(Brief): Each line of the data that includes the string "agent" is to be copied out.

===== Exercise data =====

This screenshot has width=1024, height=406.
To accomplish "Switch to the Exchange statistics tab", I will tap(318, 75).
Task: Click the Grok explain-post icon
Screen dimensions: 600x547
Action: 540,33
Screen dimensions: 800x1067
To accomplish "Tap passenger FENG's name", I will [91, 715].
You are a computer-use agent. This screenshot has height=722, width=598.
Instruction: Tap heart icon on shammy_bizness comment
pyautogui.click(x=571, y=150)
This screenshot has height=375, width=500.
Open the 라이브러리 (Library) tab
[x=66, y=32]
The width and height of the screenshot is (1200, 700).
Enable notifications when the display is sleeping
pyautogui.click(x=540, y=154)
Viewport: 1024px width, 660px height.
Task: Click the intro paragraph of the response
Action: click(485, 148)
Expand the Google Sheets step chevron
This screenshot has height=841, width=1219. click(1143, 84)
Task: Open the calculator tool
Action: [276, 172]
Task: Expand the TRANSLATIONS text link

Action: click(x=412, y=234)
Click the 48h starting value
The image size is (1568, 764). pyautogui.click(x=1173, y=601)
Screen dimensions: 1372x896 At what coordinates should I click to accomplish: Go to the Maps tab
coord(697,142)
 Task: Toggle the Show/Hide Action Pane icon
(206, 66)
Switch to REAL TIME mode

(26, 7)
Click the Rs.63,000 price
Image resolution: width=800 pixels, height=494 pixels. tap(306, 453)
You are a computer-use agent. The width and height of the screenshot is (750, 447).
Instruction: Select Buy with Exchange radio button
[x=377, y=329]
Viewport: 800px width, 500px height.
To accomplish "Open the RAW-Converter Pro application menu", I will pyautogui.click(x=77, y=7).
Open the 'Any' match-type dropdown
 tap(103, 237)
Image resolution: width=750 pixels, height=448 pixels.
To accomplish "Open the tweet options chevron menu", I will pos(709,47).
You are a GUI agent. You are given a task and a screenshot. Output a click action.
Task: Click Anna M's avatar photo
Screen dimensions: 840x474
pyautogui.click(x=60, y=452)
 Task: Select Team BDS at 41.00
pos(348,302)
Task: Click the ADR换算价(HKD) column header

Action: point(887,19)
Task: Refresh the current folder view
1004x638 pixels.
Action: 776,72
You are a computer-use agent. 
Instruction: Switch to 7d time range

=====

(Exercise response):
You are a computer-use agent. This screenshot has height=722, width=598.
You are a computer-use agent. The width and height of the screenshot is (750, 447).
You are a GUI agent. You are given a task and a screenshot. Output a click action.
You are a computer-use agent. 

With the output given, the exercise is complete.